China’s $250 billion knock-off trade doesn’t just mean fewer handbag sales for LVMH, or a hit to the DVD sales market. It can also have potentially lethal consequences.
Take, for example, counterfeit condoms, 110 million of which the Food and Drugs Authority of Ghana has impounded over the last week due to poor quality. Testing revealed the condoms to have holes and break under pressure. It also found that they were unusually small and insufficiently lubricated.
And those hole-riddled, flimsy, undersized condoms were made in China, the FDA confirmed Tuesday, identifying Henan Xibei Latex Company Ltd. as the manufacturer. (Here’s the company’s Alibaba.com profile, should you be in the market for defective protection). On top of that, Yenghana reports that the leaky condoms are counterfeit, and that the purported manufacturer, BeSafe, has never sold its products in Ghana.

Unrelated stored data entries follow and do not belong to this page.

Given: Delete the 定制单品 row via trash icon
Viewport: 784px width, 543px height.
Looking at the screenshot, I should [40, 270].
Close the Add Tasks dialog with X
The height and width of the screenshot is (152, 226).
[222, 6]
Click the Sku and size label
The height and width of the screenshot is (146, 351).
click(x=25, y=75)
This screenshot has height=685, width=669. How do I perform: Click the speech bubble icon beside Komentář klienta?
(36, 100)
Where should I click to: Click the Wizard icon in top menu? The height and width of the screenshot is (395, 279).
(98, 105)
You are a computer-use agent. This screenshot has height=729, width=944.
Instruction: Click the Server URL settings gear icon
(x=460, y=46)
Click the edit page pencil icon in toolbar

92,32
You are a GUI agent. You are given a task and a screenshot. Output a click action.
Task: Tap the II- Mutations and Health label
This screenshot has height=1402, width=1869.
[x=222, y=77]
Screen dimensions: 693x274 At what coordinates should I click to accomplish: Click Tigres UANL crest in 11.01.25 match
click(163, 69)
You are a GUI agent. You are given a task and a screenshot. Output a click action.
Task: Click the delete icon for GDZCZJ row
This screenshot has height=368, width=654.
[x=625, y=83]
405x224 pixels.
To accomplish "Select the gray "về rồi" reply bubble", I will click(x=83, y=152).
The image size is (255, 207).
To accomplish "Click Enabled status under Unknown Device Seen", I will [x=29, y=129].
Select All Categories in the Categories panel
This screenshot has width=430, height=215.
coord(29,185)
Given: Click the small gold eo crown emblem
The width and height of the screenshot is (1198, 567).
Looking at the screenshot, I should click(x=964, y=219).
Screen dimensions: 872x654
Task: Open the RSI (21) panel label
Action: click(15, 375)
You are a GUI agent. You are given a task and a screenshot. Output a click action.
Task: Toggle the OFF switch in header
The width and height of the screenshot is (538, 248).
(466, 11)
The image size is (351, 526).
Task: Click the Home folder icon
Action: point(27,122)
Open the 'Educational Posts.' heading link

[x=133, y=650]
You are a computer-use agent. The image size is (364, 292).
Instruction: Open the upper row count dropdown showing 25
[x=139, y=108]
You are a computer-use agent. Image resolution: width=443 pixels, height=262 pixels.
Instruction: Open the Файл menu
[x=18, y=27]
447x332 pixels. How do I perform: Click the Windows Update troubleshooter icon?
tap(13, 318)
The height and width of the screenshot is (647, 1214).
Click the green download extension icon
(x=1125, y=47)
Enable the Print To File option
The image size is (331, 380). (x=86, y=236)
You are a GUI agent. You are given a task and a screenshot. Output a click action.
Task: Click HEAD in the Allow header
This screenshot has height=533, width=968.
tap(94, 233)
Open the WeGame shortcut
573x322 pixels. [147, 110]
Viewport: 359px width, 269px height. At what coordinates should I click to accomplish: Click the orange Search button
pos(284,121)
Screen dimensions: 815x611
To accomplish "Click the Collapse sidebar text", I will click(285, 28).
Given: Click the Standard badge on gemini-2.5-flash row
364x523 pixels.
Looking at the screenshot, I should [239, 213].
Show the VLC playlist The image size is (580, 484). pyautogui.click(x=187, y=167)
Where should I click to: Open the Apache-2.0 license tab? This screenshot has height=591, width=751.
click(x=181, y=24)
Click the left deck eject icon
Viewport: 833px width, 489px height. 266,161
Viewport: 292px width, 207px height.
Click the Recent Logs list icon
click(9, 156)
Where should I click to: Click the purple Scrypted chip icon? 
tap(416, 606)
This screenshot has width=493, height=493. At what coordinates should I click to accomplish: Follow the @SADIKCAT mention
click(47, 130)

This isn’t the first time that a Chinese company has been implicated in selling faulty or knock-off condoms. They’ve been bedeviling global public health officials for more than a decade (examples here, here, here and here).
The Chinese government has scrambled to keep up with shady manufacturers, as the industry has grown. Now the fourth-largest maker of condoms—after the US, the UK and Japan—China exports some 1.6 billion a year. Past crackdowns by the Chinese police have revealed shady techniques like lubricating the condoms with vegetable oil (which can rot the rubber) and recycling used condoms as hairbands.
And the cycle of counterfeiting is self-perpetuating, because China’s reputation for making shoddy condoms means that bona fide Chinese manufacturers earn a minimal premium compared with the markup for European brands.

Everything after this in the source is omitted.